→ **What is expected**: The exercise calls for every entry that follows to be repeated exactly.

→ **Records for the exercise**:

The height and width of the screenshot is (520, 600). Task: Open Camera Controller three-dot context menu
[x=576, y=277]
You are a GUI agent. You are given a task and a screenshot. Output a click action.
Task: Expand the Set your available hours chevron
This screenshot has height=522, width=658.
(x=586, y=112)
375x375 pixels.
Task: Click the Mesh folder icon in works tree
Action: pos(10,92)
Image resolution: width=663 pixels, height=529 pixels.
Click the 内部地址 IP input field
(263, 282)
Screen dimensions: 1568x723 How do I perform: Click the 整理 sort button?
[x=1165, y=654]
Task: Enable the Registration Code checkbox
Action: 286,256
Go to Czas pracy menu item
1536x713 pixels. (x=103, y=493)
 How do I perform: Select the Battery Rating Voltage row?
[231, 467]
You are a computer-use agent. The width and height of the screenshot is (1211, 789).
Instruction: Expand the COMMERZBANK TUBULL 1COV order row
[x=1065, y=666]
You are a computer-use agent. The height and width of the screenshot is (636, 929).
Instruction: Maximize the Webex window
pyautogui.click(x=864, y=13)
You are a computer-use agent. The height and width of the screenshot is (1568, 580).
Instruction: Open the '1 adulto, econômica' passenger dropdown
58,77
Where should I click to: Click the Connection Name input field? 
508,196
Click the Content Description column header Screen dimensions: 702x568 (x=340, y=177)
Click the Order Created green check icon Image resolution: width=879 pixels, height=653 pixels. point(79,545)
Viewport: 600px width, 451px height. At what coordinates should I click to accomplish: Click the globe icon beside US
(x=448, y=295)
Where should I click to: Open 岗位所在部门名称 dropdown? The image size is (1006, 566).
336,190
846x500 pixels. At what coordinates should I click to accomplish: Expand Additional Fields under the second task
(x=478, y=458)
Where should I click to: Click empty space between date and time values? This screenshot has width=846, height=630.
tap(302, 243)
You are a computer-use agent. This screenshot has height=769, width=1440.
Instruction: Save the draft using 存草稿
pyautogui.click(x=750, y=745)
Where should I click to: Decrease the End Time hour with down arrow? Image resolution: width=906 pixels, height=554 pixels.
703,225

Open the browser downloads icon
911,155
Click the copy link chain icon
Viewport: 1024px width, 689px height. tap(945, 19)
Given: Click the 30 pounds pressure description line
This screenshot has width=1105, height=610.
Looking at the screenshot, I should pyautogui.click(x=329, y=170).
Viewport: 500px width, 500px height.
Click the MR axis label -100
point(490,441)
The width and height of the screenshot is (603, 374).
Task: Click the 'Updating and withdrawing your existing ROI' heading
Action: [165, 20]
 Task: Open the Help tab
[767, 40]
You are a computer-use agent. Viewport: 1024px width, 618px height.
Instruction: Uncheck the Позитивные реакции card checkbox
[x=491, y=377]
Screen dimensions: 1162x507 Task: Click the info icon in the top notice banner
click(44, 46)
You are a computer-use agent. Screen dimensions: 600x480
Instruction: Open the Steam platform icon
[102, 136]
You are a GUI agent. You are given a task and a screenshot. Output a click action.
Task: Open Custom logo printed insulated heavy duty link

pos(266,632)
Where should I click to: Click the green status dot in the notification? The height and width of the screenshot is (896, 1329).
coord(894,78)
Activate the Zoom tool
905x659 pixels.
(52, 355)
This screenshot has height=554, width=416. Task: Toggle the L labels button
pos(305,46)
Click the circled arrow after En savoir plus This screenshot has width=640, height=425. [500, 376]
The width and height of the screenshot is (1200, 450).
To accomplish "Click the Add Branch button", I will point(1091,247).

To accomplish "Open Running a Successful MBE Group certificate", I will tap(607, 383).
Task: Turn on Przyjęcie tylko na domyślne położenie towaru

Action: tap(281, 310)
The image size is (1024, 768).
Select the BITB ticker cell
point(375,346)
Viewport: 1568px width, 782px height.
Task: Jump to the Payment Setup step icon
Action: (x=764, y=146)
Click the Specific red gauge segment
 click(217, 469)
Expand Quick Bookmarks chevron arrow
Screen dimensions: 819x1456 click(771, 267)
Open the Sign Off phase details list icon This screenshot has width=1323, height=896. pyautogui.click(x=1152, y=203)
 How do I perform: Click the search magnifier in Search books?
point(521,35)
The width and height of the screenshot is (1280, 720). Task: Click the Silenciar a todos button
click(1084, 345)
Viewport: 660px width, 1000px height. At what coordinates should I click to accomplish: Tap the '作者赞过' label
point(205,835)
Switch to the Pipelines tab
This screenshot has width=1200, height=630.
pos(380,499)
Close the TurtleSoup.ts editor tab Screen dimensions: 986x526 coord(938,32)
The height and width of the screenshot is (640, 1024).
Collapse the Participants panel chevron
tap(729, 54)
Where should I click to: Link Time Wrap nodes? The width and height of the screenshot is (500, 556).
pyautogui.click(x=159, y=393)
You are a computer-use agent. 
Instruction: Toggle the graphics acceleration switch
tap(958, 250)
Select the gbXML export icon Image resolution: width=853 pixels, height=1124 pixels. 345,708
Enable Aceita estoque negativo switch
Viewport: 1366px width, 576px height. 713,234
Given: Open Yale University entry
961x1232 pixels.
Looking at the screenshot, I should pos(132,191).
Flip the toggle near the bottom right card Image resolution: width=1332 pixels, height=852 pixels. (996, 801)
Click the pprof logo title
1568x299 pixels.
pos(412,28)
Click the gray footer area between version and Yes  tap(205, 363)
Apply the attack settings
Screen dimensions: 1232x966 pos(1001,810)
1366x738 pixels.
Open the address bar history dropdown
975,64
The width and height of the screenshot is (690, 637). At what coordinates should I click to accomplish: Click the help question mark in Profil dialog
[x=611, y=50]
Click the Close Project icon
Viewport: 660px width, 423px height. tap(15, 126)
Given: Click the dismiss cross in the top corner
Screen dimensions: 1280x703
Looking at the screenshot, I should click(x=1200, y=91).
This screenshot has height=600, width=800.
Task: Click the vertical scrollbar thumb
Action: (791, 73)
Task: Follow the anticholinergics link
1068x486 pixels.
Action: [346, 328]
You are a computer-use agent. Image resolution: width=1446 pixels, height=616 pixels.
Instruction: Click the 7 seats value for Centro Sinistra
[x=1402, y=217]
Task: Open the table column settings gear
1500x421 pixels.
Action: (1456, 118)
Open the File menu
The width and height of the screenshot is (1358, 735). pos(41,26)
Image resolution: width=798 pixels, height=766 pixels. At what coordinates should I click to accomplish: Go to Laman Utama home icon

→ **Response for this exercise**:
The height and width of the screenshot is (520, 600). Task: Open Camera Controller three-dot context menu
[x=576, y=277]
You are a GUI agent. You are given a task and a screenshot. Output a click action.
Task: Expand the Set your available hours chevron
This screenshot has height=522, width=658.
(x=586, y=112)
375x375 pixels.
Task: Click the Mesh folder icon in works tree
Action: pos(10,92)
Image resolution: width=663 pixels, height=529 pixels.
Click the 内部地址 IP input field
(263, 282)
Screen dimensions: 1568x723 How do I perform: Click the 整理 sort button?
[x=1165, y=654]
Task: Enable the Registration Code checkbox
Action: 286,256
Go to Czas pracy menu item
1536x713 pixels. (x=103, y=493)
 How do I perform: Select the Battery Rating Voltage row?
[231, 467]
You are a computer-use agent. The width and height of the screenshot is (1211, 789).
Instruction: Expand the COMMERZBANK TUBULL 1COV order row
[x=1065, y=666]
You are a computer-use agent. The height and width of the screenshot is (636, 929).
Instruction: Maximize the Webex window
pyautogui.click(x=864, y=13)
You are a computer-use agent. The height and width of the screenshot is (1568, 580).
Instruction: Open the '1 adulto, econômica' passenger dropdown
58,77
Where should I click to: Click the Connection Name input field? 
508,196
Click the Content Description column header Screen dimensions: 702x568 (x=340, y=177)
Click the Order Created green check icon Image resolution: width=879 pixels, height=653 pixels. point(79,545)
Viewport: 600px width, 451px height. At what coordinates should I click to accomplish: Click the globe icon beside US
(x=448, y=295)
Where should I click to: Open 岗位所在部门名称 dropdown? The image size is (1006, 566).
336,190
846x500 pixels. At what coordinates should I click to accomplish: Expand Additional Fields under the second task
(x=478, y=458)
Where should I click to: Click empty space between date and time values? This screenshot has width=846, height=630.
tap(302, 243)
You are a computer-use agent. This screenshot has height=769, width=1440.
Instruction: Save the draft using 存草稿
pyautogui.click(x=750, y=745)
Where should I click to: Decrease the End Time hour with down arrow? Image resolution: width=906 pixels, height=554 pixels.
703,225

Open the browser downloads icon
911,155
Click the copy link chain icon
Viewport: 1024px width, 689px height. tap(945, 19)
Given: Click the 30 pounds pressure description line
This screenshot has width=1105, height=610.
Looking at the screenshot, I should pyautogui.click(x=329, y=170).
Viewport: 500px width, 500px height.
Click the MR axis label -100
point(490,441)
The width and height of the screenshot is (603, 374).
Task: Click the 'Updating and withdrawing your existing ROI' heading
Action: [165, 20]
 Task: Open the Help tab
[767, 40]
You are a computer-use agent. Viewport: 1024px width, 618px height.
Instruction: Uncheck the Позитивные реакции card checkbox
[x=491, y=377]
Screen dimensions: 1162x507 Task: Click the info icon in the top notice banner
click(44, 46)
You are a computer-use agent. Screen dimensions: 600x480
Instruction: Open the Steam platform icon
[102, 136]
You are a GUI agent. You are given a task and a screenshot. Output a click action.
Task: Open Custom logo printed insulated heavy duty link

pos(266,632)
Where should I click to: Click the green status dot in the notification? The height and width of the screenshot is (896, 1329).
coord(894,78)
Activate the Zoom tool
905x659 pixels.
(52, 355)
This screenshot has height=554, width=416. Task: Toggle the L labels button
pos(305,46)
Click the circled arrow after En savoir plus This screenshot has width=640, height=425. [500, 376]
The width and height of the screenshot is (1200, 450).
To accomplish "Click the Add Branch button", I will point(1091,247).

To accomplish "Open Running a Successful MBE Group certificate", I will tap(607, 383).
Task: Turn on Przyjęcie tylko na domyślne położenie towaru

Action: tap(281, 310)
The image size is (1024, 768).
Select the BITB ticker cell
point(375,346)
Viewport: 1568px width, 782px height.
Task: Jump to the Payment Setup step icon
Action: (x=764, y=146)
Click the Specific red gauge segment
 click(217, 469)
Expand Quick Bookmarks chevron arrow
Screen dimensions: 819x1456 click(771, 267)
Open the Sign Off phase details list icon This screenshot has width=1323, height=896. pyautogui.click(x=1152, y=203)
 How do I perform: Click the search magnifier in Search books?
point(521,35)
The width and height of the screenshot is (1280, 720). Task: Click the Silenciar a todos button
click(1084, 345)
Viewport: 660px width, 1000px height. At what coordinates should I click to accomplish: Tap the '作者赞过' label
point(205,835)
Switch to the Pipelines tab
This screenshot has width=1200, height=630.
pos(380,499)
Close the TurtleSoup.ts editor tab Screen dimensions: 986x526 coord(938,32)
The height and width of the screenshot is (640, 1024).
Collapse the Participants panel chevron
tap(729, 54)
Where should I click to: Link Time Wrap nodes? The width and height of the screenshot is (500, 556).
pyautogui.click(x=159, y=393)
You are a computer-use agent. 
Instruction: Toggle the graphics acceleration switch
tap(958, 250)
Select the gbXML export icon Image resolution: width=853 pixels, height=1124 pixels. 345,708
Enable Aceita estoque negativo switch
Viewport: 1366px width, 576px height. 713,234
Given: Open Yale University entry
961x1232 pixels.
Looking at the screenshot, I should pos(132,191).
Flip the toggle near the bottom right card Image resolution: width=1332 pixels, height=852 pixels. (996, 801)
Click the pprof logo title
1568x299 pixels.
pos(412,28)
Click the gray footer area between version and Yes  tap(205, 363)
Apply the attack settings
Screen dimensions: 1232x966 pos(1001,810)
1366x738 pixels.
Open the address bar history dropdown
975,64
The width and height of the screenshot is (690, 637). At what coordinates should I click to accomplish: Click the help question mark in Profil dialog
[x=611, y=50]
Click the Close Project icon
Viewport: 660px width, 423px height. tap(15, 126)
Given: Click the dismiss cross in the top corner
Screen dimensions: 1280x703
Looking at the screenshot, I should click(x=1200, y=91).
This screenshot has height=600, width=800.
Task: Click the vertical scrollbar thumb
Action: (791, 73)
Task: Follow the anticholinergics link
1068x486 pixels.
Action: [346, 328]
You are a computer-use agent. Image resolution: width=1446 pixels, height=616 pixels.
Instruction: Click the 7 seats value for Centro Sinistra
[x=1402, y=217]
Task: Open the table column settings gear
1500x421 pixels.
Action: (1456, 118)
Open the File menu
The width and height of the screenshot is (1358, 735). pos(41,26)
Image resolution: width=798 pixels, height=766 pixels. At what coordinates should I click to accomplish: Go to Laman Utama home icon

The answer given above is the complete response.